*Given data*.
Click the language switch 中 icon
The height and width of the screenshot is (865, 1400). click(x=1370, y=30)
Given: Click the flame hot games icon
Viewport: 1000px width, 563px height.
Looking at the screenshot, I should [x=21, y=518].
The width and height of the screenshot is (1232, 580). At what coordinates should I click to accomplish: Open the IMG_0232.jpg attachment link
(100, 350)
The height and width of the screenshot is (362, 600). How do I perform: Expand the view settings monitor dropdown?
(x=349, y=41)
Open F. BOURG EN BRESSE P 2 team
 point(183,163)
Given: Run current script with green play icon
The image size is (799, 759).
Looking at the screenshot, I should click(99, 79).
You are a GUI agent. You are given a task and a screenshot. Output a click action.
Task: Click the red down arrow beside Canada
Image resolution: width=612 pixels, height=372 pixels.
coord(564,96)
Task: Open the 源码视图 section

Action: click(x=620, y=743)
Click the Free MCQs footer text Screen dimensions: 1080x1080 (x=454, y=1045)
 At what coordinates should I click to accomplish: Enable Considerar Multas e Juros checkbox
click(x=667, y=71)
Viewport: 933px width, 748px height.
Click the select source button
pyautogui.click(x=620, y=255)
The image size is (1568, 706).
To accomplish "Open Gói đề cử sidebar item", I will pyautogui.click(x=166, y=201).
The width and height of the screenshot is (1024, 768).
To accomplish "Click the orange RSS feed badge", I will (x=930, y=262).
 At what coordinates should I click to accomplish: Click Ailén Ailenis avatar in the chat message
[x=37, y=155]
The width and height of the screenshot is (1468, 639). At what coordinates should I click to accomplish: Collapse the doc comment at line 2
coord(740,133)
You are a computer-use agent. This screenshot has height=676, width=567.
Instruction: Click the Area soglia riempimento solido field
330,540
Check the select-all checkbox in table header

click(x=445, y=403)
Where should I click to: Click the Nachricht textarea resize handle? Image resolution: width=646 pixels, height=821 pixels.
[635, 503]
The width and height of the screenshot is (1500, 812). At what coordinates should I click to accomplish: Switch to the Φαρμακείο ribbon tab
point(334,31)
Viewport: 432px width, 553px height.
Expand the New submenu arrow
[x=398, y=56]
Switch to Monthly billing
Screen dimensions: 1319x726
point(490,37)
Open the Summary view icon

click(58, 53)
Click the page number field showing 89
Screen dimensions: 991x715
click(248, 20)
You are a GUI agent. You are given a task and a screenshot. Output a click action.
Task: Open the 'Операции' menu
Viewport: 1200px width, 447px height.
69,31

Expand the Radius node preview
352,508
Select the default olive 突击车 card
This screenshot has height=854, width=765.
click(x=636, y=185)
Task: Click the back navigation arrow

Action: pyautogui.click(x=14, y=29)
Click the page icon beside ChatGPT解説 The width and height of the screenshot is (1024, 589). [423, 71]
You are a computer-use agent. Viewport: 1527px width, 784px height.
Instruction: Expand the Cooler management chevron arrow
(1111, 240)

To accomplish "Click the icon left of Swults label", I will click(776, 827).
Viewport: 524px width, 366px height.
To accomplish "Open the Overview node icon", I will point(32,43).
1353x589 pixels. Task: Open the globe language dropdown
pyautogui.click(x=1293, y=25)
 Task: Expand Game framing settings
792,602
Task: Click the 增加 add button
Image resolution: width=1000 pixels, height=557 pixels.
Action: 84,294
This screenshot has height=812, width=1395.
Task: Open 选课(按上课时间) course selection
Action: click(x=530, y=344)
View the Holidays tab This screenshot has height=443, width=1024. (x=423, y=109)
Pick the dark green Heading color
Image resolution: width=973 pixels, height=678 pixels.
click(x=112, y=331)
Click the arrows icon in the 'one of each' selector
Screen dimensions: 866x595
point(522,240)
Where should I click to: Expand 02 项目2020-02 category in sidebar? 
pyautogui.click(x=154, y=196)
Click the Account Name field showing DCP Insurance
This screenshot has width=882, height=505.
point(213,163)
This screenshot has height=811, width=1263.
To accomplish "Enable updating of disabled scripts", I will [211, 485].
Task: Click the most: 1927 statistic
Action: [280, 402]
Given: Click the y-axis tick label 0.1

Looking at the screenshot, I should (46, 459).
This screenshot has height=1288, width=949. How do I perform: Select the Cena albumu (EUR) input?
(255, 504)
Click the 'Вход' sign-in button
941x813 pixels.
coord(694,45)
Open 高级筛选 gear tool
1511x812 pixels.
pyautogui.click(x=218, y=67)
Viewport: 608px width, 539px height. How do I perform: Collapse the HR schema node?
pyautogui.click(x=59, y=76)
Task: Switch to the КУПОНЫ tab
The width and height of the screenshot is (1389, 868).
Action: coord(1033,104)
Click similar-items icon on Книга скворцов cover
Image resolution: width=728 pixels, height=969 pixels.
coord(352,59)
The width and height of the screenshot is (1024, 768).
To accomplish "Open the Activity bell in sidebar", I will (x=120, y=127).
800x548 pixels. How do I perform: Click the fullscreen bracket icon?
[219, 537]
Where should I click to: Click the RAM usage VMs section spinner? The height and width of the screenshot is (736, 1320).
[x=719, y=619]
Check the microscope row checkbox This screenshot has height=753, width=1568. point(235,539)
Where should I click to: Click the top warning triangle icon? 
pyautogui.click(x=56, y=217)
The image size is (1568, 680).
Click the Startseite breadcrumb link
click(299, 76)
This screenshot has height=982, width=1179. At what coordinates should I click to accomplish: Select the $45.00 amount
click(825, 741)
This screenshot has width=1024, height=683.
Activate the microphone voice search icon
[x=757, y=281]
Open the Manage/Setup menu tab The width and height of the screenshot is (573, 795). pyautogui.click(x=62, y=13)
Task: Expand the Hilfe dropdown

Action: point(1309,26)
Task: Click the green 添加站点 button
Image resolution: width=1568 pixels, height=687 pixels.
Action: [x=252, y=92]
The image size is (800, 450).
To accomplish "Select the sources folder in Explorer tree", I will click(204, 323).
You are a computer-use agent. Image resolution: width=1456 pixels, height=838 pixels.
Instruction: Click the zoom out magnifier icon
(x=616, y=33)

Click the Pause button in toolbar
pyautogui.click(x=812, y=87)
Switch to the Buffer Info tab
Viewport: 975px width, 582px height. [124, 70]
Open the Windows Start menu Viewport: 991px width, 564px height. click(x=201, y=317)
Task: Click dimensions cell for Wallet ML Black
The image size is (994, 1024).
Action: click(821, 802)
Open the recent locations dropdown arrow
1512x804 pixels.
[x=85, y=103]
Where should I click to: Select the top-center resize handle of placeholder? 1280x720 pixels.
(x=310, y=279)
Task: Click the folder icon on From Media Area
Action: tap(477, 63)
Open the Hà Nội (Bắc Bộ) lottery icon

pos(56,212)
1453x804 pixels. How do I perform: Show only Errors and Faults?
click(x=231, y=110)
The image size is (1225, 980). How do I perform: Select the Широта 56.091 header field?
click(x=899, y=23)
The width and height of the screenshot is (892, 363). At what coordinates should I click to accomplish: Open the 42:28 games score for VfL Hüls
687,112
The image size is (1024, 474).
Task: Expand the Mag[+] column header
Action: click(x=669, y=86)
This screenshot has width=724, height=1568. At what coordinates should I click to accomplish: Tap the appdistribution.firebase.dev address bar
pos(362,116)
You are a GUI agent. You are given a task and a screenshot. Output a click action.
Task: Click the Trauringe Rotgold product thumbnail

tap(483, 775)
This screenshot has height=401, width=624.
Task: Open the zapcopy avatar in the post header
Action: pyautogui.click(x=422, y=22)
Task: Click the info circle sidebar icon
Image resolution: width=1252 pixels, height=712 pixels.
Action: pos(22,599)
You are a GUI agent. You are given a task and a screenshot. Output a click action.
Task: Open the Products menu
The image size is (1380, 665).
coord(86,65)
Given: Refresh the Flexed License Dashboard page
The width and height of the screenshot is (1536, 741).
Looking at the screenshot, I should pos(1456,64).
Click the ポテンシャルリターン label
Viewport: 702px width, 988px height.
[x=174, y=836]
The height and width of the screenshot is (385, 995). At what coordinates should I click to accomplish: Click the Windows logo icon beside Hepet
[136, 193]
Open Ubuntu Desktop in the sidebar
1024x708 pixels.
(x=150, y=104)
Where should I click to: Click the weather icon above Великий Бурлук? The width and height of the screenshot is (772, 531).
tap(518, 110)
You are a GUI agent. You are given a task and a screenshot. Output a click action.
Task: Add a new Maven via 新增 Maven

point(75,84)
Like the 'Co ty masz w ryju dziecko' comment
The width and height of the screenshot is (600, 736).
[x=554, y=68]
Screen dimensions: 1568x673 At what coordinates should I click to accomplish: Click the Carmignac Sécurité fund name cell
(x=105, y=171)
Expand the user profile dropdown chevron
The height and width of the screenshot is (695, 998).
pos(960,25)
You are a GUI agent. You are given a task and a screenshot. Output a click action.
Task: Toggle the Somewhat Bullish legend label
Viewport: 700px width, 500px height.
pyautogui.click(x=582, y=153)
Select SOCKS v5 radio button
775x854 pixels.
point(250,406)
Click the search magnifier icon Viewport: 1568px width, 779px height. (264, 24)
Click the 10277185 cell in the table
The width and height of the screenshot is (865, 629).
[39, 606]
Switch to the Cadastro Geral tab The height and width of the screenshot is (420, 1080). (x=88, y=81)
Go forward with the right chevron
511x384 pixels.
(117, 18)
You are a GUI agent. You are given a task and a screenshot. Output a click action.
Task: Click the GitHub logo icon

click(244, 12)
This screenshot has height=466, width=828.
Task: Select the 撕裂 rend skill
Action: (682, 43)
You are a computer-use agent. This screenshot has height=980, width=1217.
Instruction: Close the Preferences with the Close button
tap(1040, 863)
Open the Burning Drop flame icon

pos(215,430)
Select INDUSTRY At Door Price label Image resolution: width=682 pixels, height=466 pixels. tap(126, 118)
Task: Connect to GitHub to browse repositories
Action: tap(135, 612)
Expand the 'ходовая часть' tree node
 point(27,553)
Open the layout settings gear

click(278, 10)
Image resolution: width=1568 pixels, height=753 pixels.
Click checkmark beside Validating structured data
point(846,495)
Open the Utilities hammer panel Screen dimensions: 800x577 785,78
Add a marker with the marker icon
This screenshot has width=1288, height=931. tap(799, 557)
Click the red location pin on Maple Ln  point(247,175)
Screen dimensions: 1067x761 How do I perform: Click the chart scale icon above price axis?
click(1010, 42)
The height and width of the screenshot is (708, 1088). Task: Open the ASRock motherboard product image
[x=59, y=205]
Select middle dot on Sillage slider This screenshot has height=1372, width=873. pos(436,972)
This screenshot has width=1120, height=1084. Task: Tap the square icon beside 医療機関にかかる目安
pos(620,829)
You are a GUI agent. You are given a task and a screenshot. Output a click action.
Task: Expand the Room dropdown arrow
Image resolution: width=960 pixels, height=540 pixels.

*Work request*.
Repeat exactly the lines of the material above, taking the first line, the line with "has height=676, width=567.", and every line between them.

*Written response*.
Click the language switch 中 icon
The height and width of the screenshot is (865, 1400). click(x=1370, y=30)
Given: Click the flame hot games icon
Viewport: 1000px width, 563px height.
Looking at the screenshot, I should [x=21, y=518].
The width and height of the screenshot is (1232, 580). At what coordinates should I click to accomplish: Open the IMG_0232.jpg attachment link
(100, 350)
The height and width of the screenshot is (362, 600). How do I perform: Expand the view settings monitor dropdown?
(x=349, y=41)
Open F. BOURG EN BRESSE P 2 team
 point(183,163)
Given: Run current script with green play icon
The image size is (799, 759).
Looking at the screenshot, I should click(99, 79).
You are a GUI agent. You are given a task and a screenshot. Output a click action.
Task: Click the red down arrow beside Canada
Image resolution: width=612 pixels, height=372 pixels.
coord(564,96)
Task: Open the 源码视图 section

Action: click(x=620, y=743)
Click the Free MCQs footer text Screen dimensions: 1080x1080 (x=454, y=1045)
 At what coordinates should I click to accomplish: Enable Considerar Multas e Juros checkbox
click(x=667, y=71)
Viewport: 933px width, 748px height.
Click the select source button
pyautogui.click(x=620, y=255)
The image size is (1568, 706).
To accomplish "Open Gói đề cử sidebar item", I will pyautogui.click(x=166, y=201).
The width and height of the screenshot is (1024, 768).
To accomplish "Click the orange RSS feed badge", I will (x=930, y=262).
 At what coordinates should I click to accomplish: Click Ailén Ailenis avatar in the chat message
[x=37, y=155]
The width and height of the screenshot is (1468, 639). At what coordinates should I click to accomplish: Collapse the doc comment at line 2
coord(740,133)
You are a computer-use agent. This screenshot has height=676, width=567.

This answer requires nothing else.